The debris field covered hundreds of miles over East Texas. It instantly became a search-and-recover operation. They were looking for anything, but most importantly, anyone they could identify. Teams of volunteers had gathered to gathered to systematically combs hundreds of square miles of rolling and rugged terrain.

"We kept using the two words over and over...surreal and sad," said Cox.

For Cox, finding pieces of the shuttle felt like finding an answer to what happened. He said he felt "duty-bound" in that moment to help with the searches. 

Judge Kennedy felt she was duty-bound to the seven crew members' families. She also felt the weight of recovering the remains of the seven astronauts and the dignity they deserved.

"The innocence of the adventurer now get's shaken.
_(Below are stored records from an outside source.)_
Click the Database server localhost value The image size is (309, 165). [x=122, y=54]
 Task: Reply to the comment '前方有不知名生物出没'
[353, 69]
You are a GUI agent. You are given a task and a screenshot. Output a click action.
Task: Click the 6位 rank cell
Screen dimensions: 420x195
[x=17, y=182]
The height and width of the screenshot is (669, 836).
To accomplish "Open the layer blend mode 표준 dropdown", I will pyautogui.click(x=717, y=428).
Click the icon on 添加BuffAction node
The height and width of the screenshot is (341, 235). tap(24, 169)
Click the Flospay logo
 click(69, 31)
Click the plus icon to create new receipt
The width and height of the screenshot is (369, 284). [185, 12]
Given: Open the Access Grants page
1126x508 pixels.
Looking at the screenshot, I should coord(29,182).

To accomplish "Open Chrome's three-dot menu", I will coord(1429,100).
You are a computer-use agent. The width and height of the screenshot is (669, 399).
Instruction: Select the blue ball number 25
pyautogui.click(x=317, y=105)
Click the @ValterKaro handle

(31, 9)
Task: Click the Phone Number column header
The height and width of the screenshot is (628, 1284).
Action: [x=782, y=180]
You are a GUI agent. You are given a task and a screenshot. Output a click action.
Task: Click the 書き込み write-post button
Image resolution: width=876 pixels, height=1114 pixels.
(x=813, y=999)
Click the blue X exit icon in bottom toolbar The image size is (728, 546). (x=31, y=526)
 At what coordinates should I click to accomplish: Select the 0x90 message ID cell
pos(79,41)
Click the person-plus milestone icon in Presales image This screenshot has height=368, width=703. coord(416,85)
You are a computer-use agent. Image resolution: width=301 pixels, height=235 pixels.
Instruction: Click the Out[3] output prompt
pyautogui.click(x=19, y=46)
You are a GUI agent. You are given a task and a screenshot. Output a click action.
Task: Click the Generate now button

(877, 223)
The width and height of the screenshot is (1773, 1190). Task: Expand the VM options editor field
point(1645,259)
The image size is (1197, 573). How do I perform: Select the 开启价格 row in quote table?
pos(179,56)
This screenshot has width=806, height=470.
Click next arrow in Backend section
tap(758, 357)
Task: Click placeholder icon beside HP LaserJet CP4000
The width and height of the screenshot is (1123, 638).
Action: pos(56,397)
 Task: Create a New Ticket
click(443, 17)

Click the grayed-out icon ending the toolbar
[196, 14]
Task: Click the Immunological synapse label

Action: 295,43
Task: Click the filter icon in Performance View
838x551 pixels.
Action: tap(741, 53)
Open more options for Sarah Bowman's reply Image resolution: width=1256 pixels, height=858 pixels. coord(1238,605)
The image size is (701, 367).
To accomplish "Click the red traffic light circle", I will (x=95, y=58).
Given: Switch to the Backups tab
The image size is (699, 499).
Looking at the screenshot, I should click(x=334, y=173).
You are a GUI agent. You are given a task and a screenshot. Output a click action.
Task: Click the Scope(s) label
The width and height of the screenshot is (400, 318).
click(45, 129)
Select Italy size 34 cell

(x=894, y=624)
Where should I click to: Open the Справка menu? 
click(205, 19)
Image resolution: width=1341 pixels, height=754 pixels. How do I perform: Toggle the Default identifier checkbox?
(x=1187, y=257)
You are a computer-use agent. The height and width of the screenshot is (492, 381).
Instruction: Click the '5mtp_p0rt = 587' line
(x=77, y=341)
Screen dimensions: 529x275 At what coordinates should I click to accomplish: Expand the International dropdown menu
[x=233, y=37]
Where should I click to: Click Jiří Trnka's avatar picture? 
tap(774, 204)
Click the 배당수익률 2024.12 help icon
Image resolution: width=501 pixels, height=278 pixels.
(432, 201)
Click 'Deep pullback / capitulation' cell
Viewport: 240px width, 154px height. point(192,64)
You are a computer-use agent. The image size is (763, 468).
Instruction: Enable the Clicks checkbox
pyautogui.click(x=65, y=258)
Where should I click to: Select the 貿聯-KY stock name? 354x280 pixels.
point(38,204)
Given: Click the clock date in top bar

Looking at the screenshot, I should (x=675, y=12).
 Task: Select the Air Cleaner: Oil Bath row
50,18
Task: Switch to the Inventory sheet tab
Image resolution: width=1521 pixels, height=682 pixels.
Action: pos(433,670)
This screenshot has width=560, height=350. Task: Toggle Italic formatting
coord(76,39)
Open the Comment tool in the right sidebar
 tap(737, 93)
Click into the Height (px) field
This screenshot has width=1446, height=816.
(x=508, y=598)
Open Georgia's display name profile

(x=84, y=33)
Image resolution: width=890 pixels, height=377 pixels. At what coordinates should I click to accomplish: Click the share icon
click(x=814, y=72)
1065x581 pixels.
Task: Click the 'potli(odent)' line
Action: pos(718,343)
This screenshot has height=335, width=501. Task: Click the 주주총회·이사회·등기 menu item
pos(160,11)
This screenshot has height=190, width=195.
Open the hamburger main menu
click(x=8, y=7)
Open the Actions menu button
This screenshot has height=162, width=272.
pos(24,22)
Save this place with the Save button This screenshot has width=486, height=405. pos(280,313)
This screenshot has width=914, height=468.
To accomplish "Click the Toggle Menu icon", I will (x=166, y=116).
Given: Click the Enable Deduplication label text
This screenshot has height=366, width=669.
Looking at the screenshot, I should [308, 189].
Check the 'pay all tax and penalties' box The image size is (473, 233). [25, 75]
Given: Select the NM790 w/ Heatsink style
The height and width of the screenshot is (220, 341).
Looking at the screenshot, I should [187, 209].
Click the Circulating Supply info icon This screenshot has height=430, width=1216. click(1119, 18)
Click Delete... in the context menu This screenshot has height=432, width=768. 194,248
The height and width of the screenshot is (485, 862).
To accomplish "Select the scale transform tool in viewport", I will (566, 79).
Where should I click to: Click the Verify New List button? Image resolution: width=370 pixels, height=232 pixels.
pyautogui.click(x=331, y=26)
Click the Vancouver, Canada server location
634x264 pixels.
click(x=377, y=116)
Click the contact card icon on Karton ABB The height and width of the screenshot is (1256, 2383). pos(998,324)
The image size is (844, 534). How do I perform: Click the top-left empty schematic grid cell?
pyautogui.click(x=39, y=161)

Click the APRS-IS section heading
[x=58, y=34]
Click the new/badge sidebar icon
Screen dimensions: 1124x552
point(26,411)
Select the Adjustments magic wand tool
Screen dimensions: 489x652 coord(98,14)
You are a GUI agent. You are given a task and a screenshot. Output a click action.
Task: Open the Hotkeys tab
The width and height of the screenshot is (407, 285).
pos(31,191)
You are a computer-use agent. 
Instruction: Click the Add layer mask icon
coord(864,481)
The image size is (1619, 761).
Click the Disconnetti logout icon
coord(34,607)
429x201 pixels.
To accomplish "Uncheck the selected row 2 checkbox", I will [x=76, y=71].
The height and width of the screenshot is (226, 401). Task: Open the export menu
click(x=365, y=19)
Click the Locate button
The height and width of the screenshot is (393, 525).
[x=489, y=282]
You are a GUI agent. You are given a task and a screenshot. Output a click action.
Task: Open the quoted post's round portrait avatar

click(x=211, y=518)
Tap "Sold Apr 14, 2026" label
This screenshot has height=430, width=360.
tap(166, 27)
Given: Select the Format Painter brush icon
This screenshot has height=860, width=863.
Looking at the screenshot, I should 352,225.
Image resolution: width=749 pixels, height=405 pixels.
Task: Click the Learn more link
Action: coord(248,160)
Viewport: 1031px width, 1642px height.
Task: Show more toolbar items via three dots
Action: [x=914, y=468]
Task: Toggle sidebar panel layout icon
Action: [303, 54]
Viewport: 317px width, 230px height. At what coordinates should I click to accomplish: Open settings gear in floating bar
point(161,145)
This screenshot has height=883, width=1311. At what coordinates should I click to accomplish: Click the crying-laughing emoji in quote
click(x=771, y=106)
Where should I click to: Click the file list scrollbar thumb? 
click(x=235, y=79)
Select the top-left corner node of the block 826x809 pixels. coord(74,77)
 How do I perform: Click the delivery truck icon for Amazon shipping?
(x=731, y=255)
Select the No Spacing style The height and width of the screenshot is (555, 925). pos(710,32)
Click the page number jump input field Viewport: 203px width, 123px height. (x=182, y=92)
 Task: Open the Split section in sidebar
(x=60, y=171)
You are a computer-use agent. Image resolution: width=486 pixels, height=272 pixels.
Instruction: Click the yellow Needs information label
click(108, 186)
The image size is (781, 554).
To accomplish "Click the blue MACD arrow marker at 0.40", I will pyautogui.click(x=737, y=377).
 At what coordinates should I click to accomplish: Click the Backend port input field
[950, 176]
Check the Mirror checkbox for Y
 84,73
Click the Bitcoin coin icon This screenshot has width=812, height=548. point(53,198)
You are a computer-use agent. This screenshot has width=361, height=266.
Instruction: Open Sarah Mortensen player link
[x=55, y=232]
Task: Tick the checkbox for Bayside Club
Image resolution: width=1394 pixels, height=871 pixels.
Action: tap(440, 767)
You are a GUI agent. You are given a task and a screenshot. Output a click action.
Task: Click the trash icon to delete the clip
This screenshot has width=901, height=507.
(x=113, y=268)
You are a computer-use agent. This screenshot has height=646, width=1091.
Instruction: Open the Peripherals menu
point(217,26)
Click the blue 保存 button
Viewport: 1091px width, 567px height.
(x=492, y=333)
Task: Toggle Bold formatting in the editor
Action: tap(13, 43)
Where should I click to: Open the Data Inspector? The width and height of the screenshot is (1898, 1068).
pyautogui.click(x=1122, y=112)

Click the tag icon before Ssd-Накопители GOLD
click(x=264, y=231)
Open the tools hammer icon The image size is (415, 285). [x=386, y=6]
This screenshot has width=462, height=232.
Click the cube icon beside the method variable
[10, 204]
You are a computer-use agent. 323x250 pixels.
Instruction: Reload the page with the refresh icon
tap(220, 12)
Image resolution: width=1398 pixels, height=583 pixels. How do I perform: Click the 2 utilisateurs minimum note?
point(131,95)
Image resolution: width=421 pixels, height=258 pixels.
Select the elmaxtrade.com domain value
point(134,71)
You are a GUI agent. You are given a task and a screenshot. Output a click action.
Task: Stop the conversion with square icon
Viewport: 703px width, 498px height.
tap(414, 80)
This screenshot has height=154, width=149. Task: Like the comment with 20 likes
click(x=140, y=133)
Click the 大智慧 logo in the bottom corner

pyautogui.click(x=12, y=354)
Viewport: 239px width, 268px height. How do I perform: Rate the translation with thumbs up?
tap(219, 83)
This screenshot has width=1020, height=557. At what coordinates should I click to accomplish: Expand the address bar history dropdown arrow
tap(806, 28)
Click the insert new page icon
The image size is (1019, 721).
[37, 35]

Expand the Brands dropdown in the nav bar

We can lose hope in those kinds of situations," said Sister Catherine. 

Sister Catherine took religious vows in 2011. Her husband had died of cancer and seven astronauts had died over her town. She chose a private life after a very public one. 

She told WFAA that she and her husband had always lived a very prayerful life. But her decision to become a nun and join the Daughters of Divine Hope only came about after what she'd experienced. 

"I found myself drawn more and more and more into the suffering of Christ," Sister Catherine said.

What happened on Feb. 1, 2003, is a story of exploration, both intended and unexpected. If you ask many people in East Texas they'll be able to tell you where they were when space shuttle Columbia shattered over their heads. 

It was an emotional time that still resonates with the community.